If the articles have already been indexed or linked to from other sites, they should use a plugin like Permalink Redirect or edit the .htaccess to deal with the redirects. Of course, we are back to the issue of people being confused by .htaccess.
Rudy // Feb 2, 2009 at 5:27 pm
The 10 words title thing is a guideline for human scanners, but for search bots it’s perfectly fine. My top, search driven, article is “Top 10 Signs You Play Too Much Super Mario Galaxy” and it’s 10 words long. It gets a lot of search traffic for the past year or so.

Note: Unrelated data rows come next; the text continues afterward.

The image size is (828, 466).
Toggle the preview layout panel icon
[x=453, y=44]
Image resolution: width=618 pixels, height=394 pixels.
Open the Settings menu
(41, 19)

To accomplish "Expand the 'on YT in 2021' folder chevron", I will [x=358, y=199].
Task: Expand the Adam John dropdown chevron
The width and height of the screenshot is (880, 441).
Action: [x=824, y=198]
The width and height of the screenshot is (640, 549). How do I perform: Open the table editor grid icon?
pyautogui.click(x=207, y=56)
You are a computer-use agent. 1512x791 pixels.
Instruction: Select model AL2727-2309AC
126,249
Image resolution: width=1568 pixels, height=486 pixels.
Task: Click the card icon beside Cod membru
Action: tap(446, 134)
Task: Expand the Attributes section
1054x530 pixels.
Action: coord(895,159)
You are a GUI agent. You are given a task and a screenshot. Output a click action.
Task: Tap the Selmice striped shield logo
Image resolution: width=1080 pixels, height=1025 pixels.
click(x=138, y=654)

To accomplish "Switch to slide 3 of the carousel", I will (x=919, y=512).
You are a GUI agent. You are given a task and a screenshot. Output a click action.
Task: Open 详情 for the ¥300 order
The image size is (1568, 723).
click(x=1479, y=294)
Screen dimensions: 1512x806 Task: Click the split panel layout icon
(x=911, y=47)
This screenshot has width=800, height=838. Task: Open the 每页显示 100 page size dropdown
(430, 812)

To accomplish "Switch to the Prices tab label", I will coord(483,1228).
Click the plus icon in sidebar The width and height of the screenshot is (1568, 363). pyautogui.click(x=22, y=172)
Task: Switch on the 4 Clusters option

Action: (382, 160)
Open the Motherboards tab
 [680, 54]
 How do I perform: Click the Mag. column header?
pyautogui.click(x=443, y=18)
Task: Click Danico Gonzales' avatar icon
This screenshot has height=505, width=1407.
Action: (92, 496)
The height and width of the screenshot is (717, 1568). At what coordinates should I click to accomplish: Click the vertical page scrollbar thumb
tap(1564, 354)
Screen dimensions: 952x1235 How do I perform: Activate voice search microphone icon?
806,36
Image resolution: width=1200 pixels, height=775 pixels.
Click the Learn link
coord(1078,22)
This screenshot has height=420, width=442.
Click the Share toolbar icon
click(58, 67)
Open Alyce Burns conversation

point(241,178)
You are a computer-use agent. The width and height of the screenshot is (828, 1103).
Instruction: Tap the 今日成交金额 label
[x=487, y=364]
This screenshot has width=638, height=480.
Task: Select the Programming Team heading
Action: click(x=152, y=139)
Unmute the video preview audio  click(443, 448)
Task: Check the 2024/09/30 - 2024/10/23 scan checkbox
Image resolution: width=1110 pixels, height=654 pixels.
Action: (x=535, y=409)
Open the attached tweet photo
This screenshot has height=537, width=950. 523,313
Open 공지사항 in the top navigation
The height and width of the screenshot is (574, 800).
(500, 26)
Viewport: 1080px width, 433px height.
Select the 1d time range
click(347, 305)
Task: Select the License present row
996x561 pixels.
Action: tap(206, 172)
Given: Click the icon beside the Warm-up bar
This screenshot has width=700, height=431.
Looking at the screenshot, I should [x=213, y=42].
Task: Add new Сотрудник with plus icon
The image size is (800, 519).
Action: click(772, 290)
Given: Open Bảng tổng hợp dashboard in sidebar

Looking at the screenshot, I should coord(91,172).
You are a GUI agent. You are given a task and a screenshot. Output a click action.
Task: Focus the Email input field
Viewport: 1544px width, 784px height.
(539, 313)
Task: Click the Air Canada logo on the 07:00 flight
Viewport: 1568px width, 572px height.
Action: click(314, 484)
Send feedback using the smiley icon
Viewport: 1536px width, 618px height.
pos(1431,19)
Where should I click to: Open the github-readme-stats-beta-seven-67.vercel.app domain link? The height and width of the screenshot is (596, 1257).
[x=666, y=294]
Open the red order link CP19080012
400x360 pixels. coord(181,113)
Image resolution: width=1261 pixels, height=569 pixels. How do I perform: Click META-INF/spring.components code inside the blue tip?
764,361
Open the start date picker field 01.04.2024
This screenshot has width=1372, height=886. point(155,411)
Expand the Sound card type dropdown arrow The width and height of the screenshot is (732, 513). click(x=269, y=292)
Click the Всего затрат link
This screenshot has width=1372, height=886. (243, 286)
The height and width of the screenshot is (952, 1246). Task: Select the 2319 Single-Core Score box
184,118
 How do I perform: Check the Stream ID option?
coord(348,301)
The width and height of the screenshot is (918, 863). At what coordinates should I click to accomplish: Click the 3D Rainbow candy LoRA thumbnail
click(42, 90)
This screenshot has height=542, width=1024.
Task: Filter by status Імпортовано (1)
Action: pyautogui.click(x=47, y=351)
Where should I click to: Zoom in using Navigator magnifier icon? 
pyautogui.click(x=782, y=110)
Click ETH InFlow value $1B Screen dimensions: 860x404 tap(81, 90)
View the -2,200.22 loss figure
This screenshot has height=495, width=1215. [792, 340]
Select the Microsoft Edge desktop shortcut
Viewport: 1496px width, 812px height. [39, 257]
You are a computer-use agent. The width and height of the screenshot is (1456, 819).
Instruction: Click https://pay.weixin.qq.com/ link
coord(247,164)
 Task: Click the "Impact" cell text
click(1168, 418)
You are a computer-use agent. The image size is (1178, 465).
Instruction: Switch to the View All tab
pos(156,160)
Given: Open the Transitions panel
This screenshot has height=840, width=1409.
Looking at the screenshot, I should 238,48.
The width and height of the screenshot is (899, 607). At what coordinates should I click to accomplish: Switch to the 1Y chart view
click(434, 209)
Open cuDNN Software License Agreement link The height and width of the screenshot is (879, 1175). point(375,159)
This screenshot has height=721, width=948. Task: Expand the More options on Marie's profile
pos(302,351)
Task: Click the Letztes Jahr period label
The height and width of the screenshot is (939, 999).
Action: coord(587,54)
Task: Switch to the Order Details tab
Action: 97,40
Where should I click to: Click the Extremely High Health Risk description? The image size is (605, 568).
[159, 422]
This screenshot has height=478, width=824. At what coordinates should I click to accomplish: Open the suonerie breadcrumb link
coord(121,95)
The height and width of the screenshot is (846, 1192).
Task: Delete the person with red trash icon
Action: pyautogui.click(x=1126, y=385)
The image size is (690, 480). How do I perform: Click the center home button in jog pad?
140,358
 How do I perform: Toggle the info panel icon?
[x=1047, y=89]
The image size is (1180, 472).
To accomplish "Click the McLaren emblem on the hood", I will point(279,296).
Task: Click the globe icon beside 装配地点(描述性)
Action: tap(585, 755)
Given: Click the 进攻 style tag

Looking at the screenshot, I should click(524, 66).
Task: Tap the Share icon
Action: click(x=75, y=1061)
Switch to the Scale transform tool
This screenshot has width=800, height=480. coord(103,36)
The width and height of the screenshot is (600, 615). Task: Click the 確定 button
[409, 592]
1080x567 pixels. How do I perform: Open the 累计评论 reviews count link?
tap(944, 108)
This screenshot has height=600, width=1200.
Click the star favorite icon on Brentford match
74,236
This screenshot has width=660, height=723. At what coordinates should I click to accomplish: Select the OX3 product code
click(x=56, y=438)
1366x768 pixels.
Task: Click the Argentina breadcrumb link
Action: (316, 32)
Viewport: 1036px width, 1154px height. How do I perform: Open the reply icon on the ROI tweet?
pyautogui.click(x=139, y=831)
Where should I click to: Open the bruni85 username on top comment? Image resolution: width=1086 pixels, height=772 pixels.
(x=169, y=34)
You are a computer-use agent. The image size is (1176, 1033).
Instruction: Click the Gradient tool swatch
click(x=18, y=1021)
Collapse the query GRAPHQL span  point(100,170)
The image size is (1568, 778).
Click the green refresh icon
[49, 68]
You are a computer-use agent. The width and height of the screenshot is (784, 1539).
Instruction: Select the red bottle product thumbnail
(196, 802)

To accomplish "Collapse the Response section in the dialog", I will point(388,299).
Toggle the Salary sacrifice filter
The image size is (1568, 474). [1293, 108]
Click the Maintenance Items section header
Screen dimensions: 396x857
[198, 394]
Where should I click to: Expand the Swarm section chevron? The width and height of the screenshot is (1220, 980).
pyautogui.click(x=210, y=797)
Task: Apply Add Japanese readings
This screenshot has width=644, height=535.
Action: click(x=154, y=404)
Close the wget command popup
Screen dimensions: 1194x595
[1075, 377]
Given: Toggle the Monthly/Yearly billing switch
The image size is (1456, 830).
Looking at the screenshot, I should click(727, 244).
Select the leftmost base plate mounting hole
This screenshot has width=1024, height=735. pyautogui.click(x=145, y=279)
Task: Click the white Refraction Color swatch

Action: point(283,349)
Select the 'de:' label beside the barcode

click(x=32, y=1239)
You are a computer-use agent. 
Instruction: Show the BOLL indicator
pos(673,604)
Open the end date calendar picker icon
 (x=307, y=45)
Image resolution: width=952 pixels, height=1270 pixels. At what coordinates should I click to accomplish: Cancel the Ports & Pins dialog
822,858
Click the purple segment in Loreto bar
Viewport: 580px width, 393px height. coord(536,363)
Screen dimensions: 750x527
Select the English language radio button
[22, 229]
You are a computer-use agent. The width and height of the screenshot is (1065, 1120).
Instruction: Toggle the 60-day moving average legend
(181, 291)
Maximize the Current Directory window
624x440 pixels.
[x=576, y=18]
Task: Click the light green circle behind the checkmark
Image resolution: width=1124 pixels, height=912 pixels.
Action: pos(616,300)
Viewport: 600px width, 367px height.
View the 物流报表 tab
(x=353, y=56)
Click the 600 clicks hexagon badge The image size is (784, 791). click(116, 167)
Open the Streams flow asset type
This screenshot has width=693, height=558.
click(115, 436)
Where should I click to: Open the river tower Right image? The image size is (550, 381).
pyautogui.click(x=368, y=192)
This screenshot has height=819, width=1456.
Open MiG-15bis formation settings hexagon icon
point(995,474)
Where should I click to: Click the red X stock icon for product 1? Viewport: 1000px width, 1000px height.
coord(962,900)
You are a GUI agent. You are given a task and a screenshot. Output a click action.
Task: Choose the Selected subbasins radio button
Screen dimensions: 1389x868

Content is still king, no matter what the title is.
David Bradley // Feb 2, 2009 at 5:54 pm
That’s an interesting point, Rudy. For your “long” title post, what do you reckon is the optimum keyphrase that visitors get to the site with? Are you ranking well for the sub-phrase? Do you think you’d rank better if your title+slug were just the sub-phrase?
Yes, content reigns.
Rudy // Feb 3, 2009 at 5:34 pm
Well, since 90% of the traffic to my URL was from Google, my guess is the heavy use of unique keywords/links in the content. I haven’t checked the ranking yet, but I’m not PR6 or anything – maybe a PR2.
Justin Brooke // Feb 6, 2009 at 3:38 am
Great suggestions! Very helpful. I too agree that titles should not be as long as 10 words, this is too impeding for your optimization campaign.